No, maps give details germane to their purposes: Road maps, for example, show roads and the names of towns through which or by which they pass. Large scale maps give more details than small scale maps, with the former used for smaller areas than the latter. An architect's floor plan with proposed furniture emplacement in an apartment is a large scale map. In contrast, the smaller scale city map doesn't show apartment sinks, and an even smaller scale state map doesn't show city streets. Ironically, we use “large scale” and “small scale” to mean just the opposite when we speak of human activities and psychological perspectives.
As a center proposition of this website runs, people can use mental maps to understand and control their lives. Those numerous mental maps you hold dear are, like actual maps, also detail deficient. One reason is false memories. Another is imagination or embellishment. And yet another is forgetfulness. Test: Quick, recall all the details of your first bedroom, your first neighborhood, or your first trip. We don’t need all those details over the long term, so our brains selectively drop many of them.* No big deal. We retain what we believe will help us in “going back” mentally or physically.
As we leave the crib and expand our world, we increase the number of maps and thus add more details to either recall or delete. And as we become more imaginative, we can even map fictional places, anticipated places, and analogous places. Expanding the number of cognitive maps is indicative of expanding experiences, including, of course, the maps of more numerous relationships that come with interactions.

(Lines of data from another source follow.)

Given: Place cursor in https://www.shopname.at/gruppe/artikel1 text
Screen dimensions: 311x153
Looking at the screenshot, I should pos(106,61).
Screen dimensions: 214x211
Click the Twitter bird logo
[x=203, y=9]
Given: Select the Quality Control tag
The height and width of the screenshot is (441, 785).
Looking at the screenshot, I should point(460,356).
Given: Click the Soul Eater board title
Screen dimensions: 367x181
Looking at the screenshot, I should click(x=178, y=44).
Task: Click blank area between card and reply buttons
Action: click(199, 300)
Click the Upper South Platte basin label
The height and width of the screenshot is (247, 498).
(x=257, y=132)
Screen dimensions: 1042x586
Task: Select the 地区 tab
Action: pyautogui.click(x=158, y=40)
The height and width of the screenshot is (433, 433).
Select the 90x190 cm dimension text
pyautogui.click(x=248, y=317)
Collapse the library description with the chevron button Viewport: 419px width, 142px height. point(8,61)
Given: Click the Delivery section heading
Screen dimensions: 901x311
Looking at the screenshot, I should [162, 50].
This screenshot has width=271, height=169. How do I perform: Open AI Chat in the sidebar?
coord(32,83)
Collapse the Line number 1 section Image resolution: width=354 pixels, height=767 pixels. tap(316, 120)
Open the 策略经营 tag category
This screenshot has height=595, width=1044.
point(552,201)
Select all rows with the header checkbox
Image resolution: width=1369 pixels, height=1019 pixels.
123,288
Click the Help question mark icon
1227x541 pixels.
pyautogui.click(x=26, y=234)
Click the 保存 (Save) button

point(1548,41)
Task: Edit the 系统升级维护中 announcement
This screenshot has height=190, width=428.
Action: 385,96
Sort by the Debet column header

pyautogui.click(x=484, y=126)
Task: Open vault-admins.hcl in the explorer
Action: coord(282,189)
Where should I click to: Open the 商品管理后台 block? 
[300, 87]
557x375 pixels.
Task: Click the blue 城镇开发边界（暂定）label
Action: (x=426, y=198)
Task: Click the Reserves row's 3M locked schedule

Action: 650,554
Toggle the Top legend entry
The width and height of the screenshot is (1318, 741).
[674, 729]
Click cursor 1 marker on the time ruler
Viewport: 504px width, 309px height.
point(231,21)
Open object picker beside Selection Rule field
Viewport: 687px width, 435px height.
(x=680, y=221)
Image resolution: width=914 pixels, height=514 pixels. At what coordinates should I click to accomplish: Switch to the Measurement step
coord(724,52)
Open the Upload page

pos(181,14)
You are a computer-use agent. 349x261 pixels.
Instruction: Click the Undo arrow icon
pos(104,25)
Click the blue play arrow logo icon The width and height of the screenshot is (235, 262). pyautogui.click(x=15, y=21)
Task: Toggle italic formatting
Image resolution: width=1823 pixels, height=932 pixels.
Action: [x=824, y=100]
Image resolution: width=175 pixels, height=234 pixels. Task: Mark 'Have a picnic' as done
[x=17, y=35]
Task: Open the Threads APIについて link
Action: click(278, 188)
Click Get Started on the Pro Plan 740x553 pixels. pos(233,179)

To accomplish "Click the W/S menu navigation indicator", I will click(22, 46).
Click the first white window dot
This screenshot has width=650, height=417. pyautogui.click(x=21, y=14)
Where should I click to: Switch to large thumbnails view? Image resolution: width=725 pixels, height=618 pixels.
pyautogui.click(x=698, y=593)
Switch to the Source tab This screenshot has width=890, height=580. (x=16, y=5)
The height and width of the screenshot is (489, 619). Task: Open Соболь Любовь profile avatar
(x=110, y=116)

In a time of worldwide quarantine, the personal world we map has shrunken in one way and expanded in another. On the one hand, our details are limited in large part to the small areas that we call homes and even mansions can become the cribs of the present. On the other hand, our details are limited by the number of pixels on our TVs, smart devices, and monitors. We can, of course, add books and other print media. Recall Emily Dickinson’s line, “There is no frigate like a book.” The point here is that the focus of mental mapping has changed in the midst of a pandemic. The large and small scales between which we bounce are different today from what they were yesterday. We can find ourselves seeing details in our homes, yards, or neighborhoods that we ignored or forgot under pre-pandemic conditions. We can also find ourselves adding virtual maps to our memories, implanting them in our brain’s place cells.
Itching to go out and re-explore and re-map the world you once freely traveled? Itching to find in retracing previous explorations those details of place and person you forgot? When the pandemic passes, you will have a new world to explore and map. That’s an exciting thought. In the next go-round, in your next emergence from the life of the crib, you will have the advantage of knowing how to explore. This time out you might find yourself with a heightened sense of detail. Sure, eventually they, like the details of your past explorations, will fade as you switch from large scale to small scale in your mental maps, but at the outset, all newly discovered or re-discovered details will elicit in you a revitalized sense of wonder that you experienced when you first left a crib to explore a world.
*Ever play a sport? A third basemen is aware of divots in the grass infield that might deflect a ground ball. An outfielder might be aware of mushy spots where drainage problems prevent sure footing. Both map those details for the duration of a game. The fan in the stands is usually unaware of those details unless a player gets a bad bounce or slips on a muddy surface.